It’s been a rough few years for Canada’s Ombudsman for Banking Services and Investments (OBSI).
First, two of the country’s largest banks began boycotting OBSI’s dispute-resolution process. Then, some banks tried to pull their brokerage subsidiaries out, too.
In the confrontation that followed, OBSI’s mandate got trimmed back. It lost the authority to identify and investigate systemic problems. It also had to stop examining portions of complaints involving segregated funds.
Meanwhile, a small but increasing number of investment firms began refusing to comply with OBSI’s compensation recommendations. Some of those firms were broke but others were simply bellicose and didn’t even wait for the recommendation; they just declared upfront that they wouldn’t pay compensation, no matter what OBSI might conclude. “Naming and shaming” the firms did nothing. It just made OBSI look impotent.
In March, Doug Melville announced he was leaving as OBSI’s ombudsman and CEO before his term ended. Two senior staffers also departed.
Things looked pretty grim. Yet, to their great credit, OBSI’s directors persevered through all this muck and now they’ve succeeded in recruiting a high-powered new leader for the organization.

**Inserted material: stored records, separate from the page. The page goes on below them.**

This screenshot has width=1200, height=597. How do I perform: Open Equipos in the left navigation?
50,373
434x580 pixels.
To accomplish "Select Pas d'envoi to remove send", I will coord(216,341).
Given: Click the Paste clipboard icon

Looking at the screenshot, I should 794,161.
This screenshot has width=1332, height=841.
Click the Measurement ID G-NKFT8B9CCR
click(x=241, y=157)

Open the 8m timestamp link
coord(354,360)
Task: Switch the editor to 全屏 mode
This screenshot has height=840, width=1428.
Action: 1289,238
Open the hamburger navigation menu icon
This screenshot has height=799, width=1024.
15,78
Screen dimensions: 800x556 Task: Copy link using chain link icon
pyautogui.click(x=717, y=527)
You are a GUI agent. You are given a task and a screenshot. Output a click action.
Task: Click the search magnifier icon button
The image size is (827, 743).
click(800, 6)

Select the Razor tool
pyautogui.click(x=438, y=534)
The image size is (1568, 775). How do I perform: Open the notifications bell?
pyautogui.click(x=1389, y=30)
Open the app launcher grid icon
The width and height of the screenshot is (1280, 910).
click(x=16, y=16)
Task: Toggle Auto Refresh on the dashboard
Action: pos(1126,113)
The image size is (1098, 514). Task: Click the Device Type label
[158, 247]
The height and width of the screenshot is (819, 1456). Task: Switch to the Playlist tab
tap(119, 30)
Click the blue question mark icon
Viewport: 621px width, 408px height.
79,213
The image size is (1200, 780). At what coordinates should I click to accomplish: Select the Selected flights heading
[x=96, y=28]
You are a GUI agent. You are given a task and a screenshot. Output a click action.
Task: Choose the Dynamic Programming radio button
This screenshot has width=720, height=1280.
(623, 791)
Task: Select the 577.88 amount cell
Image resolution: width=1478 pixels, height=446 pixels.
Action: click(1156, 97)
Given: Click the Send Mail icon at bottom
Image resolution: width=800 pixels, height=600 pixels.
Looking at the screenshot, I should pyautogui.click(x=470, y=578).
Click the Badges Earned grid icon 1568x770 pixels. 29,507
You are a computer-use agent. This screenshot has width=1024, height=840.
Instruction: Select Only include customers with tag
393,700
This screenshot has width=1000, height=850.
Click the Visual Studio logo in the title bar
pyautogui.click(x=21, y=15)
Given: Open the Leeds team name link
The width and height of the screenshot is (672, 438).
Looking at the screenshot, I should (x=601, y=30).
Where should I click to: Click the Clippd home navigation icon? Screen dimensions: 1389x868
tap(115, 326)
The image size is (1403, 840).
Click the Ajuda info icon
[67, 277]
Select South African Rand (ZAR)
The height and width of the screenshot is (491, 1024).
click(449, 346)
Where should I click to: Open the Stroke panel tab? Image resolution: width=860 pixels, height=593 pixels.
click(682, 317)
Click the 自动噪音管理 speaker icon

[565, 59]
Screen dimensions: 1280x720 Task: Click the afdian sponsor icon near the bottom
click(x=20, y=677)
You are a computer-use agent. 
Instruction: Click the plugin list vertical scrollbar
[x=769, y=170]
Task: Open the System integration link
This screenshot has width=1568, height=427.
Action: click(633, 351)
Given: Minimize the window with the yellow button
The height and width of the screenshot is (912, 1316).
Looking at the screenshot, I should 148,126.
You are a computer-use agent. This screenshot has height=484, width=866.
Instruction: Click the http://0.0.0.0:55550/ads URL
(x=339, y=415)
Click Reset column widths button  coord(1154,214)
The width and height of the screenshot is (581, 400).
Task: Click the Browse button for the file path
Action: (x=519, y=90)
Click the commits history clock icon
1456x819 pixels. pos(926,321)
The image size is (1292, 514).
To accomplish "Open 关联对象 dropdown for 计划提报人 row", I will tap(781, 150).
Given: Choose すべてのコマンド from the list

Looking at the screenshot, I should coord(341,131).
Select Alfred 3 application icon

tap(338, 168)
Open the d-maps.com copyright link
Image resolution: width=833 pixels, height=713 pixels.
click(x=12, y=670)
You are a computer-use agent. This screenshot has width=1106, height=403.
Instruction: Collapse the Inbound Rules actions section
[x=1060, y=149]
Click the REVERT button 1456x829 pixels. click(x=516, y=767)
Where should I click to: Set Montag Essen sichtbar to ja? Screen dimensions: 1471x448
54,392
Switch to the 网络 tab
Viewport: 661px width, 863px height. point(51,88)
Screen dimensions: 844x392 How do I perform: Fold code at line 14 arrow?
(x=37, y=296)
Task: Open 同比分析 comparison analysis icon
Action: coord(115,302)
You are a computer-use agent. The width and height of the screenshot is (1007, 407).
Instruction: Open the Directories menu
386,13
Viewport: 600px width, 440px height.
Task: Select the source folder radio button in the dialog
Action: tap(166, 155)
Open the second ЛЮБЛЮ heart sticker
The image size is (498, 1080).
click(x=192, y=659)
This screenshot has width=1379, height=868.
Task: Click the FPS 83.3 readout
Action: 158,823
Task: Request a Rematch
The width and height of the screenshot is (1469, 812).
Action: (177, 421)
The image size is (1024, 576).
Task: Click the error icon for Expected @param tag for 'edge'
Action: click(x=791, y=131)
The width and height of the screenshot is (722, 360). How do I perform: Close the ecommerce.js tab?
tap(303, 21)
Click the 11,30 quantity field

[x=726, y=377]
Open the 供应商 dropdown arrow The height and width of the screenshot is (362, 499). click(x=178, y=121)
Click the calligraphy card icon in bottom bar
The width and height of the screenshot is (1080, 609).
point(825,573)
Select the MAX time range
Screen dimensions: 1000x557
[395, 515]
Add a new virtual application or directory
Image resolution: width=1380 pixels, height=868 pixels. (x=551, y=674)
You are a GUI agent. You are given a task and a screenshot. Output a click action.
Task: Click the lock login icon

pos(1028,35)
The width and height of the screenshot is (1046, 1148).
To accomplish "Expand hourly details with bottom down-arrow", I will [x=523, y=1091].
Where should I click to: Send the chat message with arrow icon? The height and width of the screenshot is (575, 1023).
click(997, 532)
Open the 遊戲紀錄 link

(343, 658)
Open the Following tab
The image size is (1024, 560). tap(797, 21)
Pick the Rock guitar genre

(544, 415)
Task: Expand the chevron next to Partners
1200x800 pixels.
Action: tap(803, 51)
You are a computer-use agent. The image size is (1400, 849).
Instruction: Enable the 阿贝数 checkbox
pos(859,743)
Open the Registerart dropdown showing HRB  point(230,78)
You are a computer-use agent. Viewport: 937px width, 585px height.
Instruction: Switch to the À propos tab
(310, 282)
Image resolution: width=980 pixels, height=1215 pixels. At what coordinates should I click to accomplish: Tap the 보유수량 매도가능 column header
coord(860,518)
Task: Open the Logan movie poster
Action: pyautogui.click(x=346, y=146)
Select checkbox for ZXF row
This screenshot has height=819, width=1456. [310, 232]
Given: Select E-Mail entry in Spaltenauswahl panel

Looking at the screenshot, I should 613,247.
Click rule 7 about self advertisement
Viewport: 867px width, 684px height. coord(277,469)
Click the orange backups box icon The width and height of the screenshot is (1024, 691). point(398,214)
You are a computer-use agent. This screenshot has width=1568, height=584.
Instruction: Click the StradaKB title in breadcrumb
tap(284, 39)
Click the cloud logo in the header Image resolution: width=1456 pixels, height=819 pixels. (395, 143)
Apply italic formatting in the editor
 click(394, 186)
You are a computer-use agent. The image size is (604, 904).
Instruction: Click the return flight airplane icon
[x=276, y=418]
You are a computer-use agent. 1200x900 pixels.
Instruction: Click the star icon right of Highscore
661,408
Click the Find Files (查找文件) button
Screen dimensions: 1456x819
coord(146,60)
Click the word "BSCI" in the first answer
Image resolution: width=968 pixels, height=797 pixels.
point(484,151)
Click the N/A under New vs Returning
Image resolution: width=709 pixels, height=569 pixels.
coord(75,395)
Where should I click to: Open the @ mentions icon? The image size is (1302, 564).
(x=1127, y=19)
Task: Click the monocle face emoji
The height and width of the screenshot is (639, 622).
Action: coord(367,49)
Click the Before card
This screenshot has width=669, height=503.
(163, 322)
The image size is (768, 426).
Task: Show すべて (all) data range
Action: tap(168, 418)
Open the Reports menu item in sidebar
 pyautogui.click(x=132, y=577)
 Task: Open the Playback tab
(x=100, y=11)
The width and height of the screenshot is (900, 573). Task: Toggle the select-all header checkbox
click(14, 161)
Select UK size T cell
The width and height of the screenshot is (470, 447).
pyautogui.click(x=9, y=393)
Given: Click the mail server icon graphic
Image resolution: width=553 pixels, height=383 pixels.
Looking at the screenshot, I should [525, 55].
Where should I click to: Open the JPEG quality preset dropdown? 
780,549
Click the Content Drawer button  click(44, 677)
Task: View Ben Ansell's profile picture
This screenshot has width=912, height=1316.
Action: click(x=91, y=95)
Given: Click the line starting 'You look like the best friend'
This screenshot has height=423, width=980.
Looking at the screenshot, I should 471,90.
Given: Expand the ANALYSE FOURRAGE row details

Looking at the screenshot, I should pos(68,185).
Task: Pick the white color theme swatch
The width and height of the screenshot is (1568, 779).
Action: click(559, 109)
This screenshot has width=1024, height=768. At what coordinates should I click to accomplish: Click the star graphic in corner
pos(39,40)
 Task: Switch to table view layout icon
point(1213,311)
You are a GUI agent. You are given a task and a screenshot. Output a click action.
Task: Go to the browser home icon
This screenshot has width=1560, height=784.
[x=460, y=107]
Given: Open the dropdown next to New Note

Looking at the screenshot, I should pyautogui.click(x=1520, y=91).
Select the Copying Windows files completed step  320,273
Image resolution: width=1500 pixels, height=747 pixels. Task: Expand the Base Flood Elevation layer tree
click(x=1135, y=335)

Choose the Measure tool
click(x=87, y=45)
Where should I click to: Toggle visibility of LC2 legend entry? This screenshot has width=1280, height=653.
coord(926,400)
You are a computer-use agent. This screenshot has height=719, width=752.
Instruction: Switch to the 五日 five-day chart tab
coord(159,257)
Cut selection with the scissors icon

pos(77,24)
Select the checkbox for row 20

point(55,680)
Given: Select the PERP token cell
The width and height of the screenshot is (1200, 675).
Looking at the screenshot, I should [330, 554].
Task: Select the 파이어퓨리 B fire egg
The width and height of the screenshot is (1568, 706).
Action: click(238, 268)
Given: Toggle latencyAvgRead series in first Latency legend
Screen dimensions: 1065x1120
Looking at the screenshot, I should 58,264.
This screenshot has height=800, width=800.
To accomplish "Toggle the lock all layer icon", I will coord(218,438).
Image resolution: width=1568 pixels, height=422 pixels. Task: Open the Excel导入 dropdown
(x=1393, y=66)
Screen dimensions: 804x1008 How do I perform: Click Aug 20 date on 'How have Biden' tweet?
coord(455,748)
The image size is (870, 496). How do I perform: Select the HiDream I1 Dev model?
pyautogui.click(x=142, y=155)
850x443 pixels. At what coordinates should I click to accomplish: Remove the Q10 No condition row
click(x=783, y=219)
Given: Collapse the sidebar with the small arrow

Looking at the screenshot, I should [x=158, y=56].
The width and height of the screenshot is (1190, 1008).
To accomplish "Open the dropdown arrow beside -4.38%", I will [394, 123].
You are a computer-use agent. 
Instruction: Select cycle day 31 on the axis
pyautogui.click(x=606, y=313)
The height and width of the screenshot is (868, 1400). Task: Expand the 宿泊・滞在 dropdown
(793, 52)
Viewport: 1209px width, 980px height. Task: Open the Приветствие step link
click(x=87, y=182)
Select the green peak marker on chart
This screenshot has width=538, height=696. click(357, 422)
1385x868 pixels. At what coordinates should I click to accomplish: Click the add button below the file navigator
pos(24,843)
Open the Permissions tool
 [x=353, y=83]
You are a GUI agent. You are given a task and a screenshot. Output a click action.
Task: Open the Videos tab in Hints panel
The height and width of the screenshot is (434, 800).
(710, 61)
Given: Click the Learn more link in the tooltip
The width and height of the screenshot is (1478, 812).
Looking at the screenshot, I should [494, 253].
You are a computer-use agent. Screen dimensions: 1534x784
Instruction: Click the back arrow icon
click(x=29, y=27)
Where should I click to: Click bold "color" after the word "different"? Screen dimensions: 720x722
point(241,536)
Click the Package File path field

Sarah Bradley is a lawyer and law professor. She comes to OBSI directly from being the chairwoman and CEO of the Nova Scotia Securities Commission. She’s also served as vice chairwoman of the Canadian Securities Administrators (CSA), the umbrella group of provincial regulators that collectively sets OBSI’s terms of reference and oversees its activities.
Without doubt, Bradley’s competency in securities law and her knowledge of the players within the CSA will be valuable assets for OBSI. But to be truly effective, she also needs to establish quickly that she understands the real dynamics of client/advisor relationships and that she possesses keen insight into the realities facing OBSI.
One of those realities is the boycott. Although bank-owned brokerages are still “in” OBSI’s dispute-resolution system, they may only be there because the CSA ordered them to stay in. And no such support was forthcoming on pure banking matters. Instead, Ottawa sided with the dissatisfied banks, allowing them to walk out and use private dispute-resolution services in place of OBSI — a decision that’s bound to echo down the road. In time, as those alternate private services become increasingly experienced with OBSI-type matters, they’ll be ever more able and inclined to argue that the CSA’s edict should be overturned for investment firms.
OBSI’s other hard reality is the fact that “naming and shaming” no longer holds the deterrent power it once had. The first few shamings certainly attracted media attention. But as more and more firms have refused to settle, public tongue-lashings from OBSI have lost their novelty, and with it, their news value. Media coverage is bound to diminish in future. Naming and shaming will deliver less and less sting.
The result may be highly dysfunctional. As naming and shaming proves increasingly ineffective, dealers can claim credibly in negotiations that they have little to fear from it. This throws the door wide open to “lowballing” — i.e., threatening to pay nothing unless the claimant accepts significantly less than the amount of compensation OBSI recommended.
Lowballing already is a concern on OBSI’s radar, and it will be a sad irony if OBSI’s utilization of its own “naming and shaming” power makes the problem grow. Worse still, accountability will take a hit as statistics will still show a high percentage of claims being ” resolved successfully,” but confidentiality agreements will prevent outsiders from ever learning how many or how few of those settlements coincide with OBSI’s recommendations.
These dysfunctional consequences can be averted only by coming to grips with the need to reform the tail end of OBSI’s process. Specifically, when a dealer is disinclined to accept OBSI’s recommendation, the process can’t just keep shuddering to a halt with no resolution and claimants being left more vulnerable to unfair settlement pressure than they were before they turned to OBSI for help. Instead, some mechanism must be put in place to render a fair and binding decision.
But what mechanism? That’s not a simple question to answer. OBSI’s stakeholders will have significantly differing views on what constitutes a fair process, and who should pay for it. There’s also sure to be intense disagreement over whether binding decisions should be made by OBSI itself or by some other, completely separate agency or tribunal.
Still, all stakeholders will likely agree that it’s worth trying to find a solution — if only to avoid having one imposed upon them by regulatory fiat. As dealers learned when the CSA stopped them from pulling out of the OBSI system with their parent banks, the regulatory response can be surprising.
This gives Bradley an opening — if she wants it — to assemble OBSI’s stakeholders and to convince them they should at least try walking together down the path to reform. It won’t be an easy path. A workable solution will be difficult to hammer out. But that’s the mark of a good ombudsperson: getting opponents to see the practical benefits of a reasonable and fair resolution that lets them all move forward.